| Collected data |
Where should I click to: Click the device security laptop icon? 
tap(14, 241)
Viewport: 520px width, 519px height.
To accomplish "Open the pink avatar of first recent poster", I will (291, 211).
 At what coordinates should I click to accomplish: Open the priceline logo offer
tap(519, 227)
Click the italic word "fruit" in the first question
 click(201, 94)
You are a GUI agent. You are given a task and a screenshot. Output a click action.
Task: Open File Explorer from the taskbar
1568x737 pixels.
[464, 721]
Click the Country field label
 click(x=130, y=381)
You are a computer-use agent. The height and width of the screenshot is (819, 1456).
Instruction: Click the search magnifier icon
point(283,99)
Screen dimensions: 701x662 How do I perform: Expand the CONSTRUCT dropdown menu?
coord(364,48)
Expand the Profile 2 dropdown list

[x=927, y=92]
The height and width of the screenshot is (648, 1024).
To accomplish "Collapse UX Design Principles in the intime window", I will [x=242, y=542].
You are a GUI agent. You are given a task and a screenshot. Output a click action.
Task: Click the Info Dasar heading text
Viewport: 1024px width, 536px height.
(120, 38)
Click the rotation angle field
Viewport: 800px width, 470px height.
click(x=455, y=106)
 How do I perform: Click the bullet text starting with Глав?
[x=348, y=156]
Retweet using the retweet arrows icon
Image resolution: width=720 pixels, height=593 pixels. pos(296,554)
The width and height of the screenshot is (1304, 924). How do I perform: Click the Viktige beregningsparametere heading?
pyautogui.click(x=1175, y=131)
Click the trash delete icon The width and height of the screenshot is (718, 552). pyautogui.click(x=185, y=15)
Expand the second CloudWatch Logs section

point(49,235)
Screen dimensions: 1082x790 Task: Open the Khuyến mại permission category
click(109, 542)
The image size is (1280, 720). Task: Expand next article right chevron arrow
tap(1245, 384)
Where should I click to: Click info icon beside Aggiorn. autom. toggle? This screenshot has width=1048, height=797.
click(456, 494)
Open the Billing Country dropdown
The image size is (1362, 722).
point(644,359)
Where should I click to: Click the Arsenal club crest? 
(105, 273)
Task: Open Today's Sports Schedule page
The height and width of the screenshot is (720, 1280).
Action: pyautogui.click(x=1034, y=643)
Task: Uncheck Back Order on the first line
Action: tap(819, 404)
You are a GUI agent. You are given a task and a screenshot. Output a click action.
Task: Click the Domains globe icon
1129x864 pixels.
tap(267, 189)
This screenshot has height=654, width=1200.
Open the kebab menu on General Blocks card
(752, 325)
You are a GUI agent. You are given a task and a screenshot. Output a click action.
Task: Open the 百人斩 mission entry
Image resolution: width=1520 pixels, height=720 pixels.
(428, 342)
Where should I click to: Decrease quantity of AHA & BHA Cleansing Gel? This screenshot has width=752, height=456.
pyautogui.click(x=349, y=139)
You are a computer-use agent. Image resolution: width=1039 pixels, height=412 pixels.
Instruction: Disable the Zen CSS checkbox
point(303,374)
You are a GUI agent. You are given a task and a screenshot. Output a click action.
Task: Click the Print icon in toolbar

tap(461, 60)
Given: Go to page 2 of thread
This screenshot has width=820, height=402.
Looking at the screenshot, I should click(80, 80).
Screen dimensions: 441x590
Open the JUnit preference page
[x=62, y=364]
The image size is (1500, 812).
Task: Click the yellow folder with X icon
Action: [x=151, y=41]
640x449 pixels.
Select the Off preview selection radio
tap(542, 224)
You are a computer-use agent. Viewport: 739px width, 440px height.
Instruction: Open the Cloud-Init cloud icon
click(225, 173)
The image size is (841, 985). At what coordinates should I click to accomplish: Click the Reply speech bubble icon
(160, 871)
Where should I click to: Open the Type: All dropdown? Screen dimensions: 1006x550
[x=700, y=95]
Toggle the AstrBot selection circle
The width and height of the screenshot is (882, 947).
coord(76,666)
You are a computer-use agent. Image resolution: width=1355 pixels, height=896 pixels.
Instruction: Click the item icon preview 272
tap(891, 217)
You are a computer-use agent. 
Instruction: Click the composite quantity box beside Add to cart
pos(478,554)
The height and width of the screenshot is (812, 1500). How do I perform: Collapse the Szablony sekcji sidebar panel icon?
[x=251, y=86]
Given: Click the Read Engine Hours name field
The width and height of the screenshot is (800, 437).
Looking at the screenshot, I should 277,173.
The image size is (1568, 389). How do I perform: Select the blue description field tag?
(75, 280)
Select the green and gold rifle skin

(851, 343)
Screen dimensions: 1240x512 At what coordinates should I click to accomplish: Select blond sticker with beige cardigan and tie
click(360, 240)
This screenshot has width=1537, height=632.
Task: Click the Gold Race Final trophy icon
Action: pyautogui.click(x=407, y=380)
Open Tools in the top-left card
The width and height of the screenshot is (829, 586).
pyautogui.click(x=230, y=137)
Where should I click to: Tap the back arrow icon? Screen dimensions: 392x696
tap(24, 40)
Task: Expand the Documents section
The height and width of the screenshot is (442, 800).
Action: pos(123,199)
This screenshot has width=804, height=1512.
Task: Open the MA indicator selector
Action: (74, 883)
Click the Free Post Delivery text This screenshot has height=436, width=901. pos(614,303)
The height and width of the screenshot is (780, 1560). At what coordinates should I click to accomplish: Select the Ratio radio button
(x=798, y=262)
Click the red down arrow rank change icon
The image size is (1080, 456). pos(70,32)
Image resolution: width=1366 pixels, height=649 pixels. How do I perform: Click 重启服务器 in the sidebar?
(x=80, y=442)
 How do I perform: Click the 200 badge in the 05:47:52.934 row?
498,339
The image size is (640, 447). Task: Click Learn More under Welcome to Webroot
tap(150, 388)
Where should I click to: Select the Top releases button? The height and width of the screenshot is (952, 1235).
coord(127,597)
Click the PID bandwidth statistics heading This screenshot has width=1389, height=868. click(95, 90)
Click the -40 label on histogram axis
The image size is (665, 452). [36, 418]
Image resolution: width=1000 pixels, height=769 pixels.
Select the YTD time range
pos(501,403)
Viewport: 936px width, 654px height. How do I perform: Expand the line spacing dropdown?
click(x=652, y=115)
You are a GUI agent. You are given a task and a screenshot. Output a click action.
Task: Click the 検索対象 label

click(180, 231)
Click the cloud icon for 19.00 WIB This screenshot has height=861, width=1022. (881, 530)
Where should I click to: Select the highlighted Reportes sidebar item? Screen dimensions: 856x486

| Assignment |
Copy the data exactly. Leave nothing out.

| Answer to this exercise |
Where should I click to: Click the device security laptop icon? 
tap(14, 241)
Viewport: 520px width, 519px height.
To accomplish "Open the pink avatar of first recent poster", I will (291, 211).
 At what coordinates should I click to accomplish: Open the priceline logo offer
tap(519, 227)
Click the italic word "fruit" in the first question
 click(201, 94)
You are a GUI agent. You are given a task and a screenshot. Output a click action.
Task: Open File Explorer from the taskbar
1568x737 pixels.
[464, 721]
Click the Country field label
 click(x=130, y=381)
You are a computer-use agent. The height and width of the screenshot is (819, 1456).
Instruction: Click the search magnifier icon
point(283,99)
Screen dimensions: 701x662 How do I perform: Expand the CONSTRUCT dropdown menu?
coord(364,48)
Expand the Profile 2 dropdown list

[x=927, y=92]
The height and width of the screenshot is (648, 1024).
To accomplish "Collapse UX Design Principles in the intime window", I will [x=242, y=542].
You are a GUI agent. You are given a task and a screenshot. Output a click action.
Task: Click the Info Dasar heading text
Viewport: 1024px width, 536px height.
(120, 38)
Click the rotation angle field
Viewport: 800px width, 470px height.
click(x=455, y=106)
 How do I perform: Click the bullet text starting with Глав?
[x=348, y=156]
Retweet using the retweet arrows icon
Image resolution: width=720 pixels, height=593 pixels. pos(296,554)
The width and height of the screenshot is (1304, 924). How do I perform: Click the Viktige beregningsparametere heading?
pyautogui.click(x=1175, y=131)
Click the trash delete icon The width and height of the screenshot is (718, 552). pyautogui.click(x=185, y=15)
Expand the second CloudWatch Logs section

point(49,235)
Screen dimensions: 1082x790 Task: Open the Khuyến mại permission category
click(109, 542)
The image size is (1280, 720). Task: Expand next article right chevron arrow
tap(1245, 384)
Where should I click to: Click info icon beside Aggiorn. autom. toggle? This screenshot has width=1048, height=797.
click(456, 494)
Open the Billing Country dropdown
The image size is (1362, 722).
point(644,359)
Where should I click to: Click the Arsenal club crest? 
(105, 273)
Task: Open Today's Sports Schedule page
The height and width of the screenshot is (720, 1280).
Action: pyautogui.click(x=1034, y=643)
Task: Uncheck Back Order on the first line
Action: tap(819, 404)
You are a GUI agent. You are given a task and a screenshot. Output a click action.
Task: Click the Domains globe icon
1129x864 pixels.
tap(267, 189)
This screenshot has height=654, width=1200.
Open the kebab menu on General Blocks card
(752, 325)
You are a GUI agent. You are given a task and a screenshot. Output a click action.
Task: Open the 百人斩 mission entry
Image resolution: width=1520 pixels, height=720 pixels.
(428, 342)
Where should I click to: Decrease quantity of AHA & BHA Cleansing Gel? This screenshot has width=752, height=456.
pyautogui.click(x=349, y=139)
You are a computer-use agent. Image resolution: width=1039 pixels, height=412 pixels.
Instruction: Disable the Zen CSS checkbox
point(303,374)
You are a GUI agent. You are given a task and a screenshot. Output a click action.
Task: Click the Print icon in toolbar

tap(461, 60)
Given: Go to page 2 of thread
This screenshot has width=820, height=402.
Looking at the screenshot, I should click(80, 80).
Screen dimensions: 441x590
Open the JUnit preference page
[x=62, y=364]
The image size is (1500, 812).
Task: Click the yellow folder with X icon
Action: [x=151, y=41]
640x449 pixels.
Select the Off preview selection radio
tap(542, 224)
You are a computer-use agent. Viewport: 739px width, 440px height.
Instruction: Open the Cloud-Init cloud icon
click(225, 173)
The image size is (841, 985). At what coordinates should I click to accomplish: Click the Reply speech bubble icon
(160, 871)
Where should I click to: Open the Type: All dropdown? Screen dimensions: 1006x550
[x=700, y=95]
Toggle the AstrBot selection circle
The width and height of the screenshot is (882, 947).
coord(76,666)
You are a computer-use agent. Image resolution: width=1355 pixels, height=896 pixels.
Instruction: Click the item icon preview 272
tap(891, 217)
You are a computer-use agent. 
Instruction: Click the composite quantity box beside Add to cart
pos(478,554)
The height and width of the screenshot is (812, 1500). How do I perform: Collapse the Szablony sekcji sidebar panel icon?
[x=251, y=86]
Given: Click the Read Engine Hours name field
The width and height of the screenshot is (800, 437).
Looking at the screenshot, I should 277,173.
The image size is (1568, 389). How do I perform: Select the blue description field tag?
(75, 280)
Select the green and gold rifle skin

(851, 343)
Screen dimensions: 1240x512 At what coordinates should I click to accomplish: Select blond sticker with beige cardigan and tie
click(360, 240)
This screenshot has width=1537, height=632.
Task: Click the Gold Race Final trophy icon
Action: pyautogui.click(x=407, y=380)
Open Tools in the top-left card
The width and height of the screenshot is (829, 586).
pyautogui.click(x=230, y=137)
Where should I click to: Tap the back arrow icon? Screen dimensions: 392x696
tap(24, 40)
Task: Expand the Documents section
The height and width of the screenshot is (442, 800).
Action: pos(123,199)
This screenshot has width=804, height=1512.
Task: Open the MA indicator selector
Action: (74, 883)
Click the Free Post Delivery text This screenshot has height=436, width=901. pos(614,303)
The height and width of the screenshot is (780, 1560). At what coordinates should I click to accomplish: Select the Ratio radio button
(x=798, y=262)
Click the red down arrow rank change icon
The image size is (1080, 456). pos(70,32)
Image resolution: width=1366 pixels, height=649 pixels. How do I perform: Click 重启服务器 in the sidebar?
(x=80, y=442)
 How do I perform: Click the 200 badge in the 05:47:52.934 row?
498,339
The image size is (640, 447). Task: Click Learn More under Welcome to Webroot
tap(150, 388)
Where should I click to: Select the Top releases button? The height and width of the screenshot is (952, 1235).
coord(127,597)
Click the PID bandwidth statistics heading This screenshot has width=1389, height=868. click(95, 90)
Click the -40 label on histogram axis
The image size is (665, 452). [36, 418]
Image resolution: width=1000 pixels, height=769 pixels.
Select the YTD time range
pos(501,403)
Viewport: 936px width, 654px height. How do I perform: Expand the line spacing dropdown?
click(x=652, y=115)
You are a GUI agent. You are given a task and a screenshot. Output a click action.
Task: Click the 検索対象 label

click(180, 231)
Click the cloud icon for 19.00 WIB This screenshot has height=861, width=1022. (881, 530)
Where should I click to: Select the highlighted Reportes sidebar item? Screen dimensions: 856x486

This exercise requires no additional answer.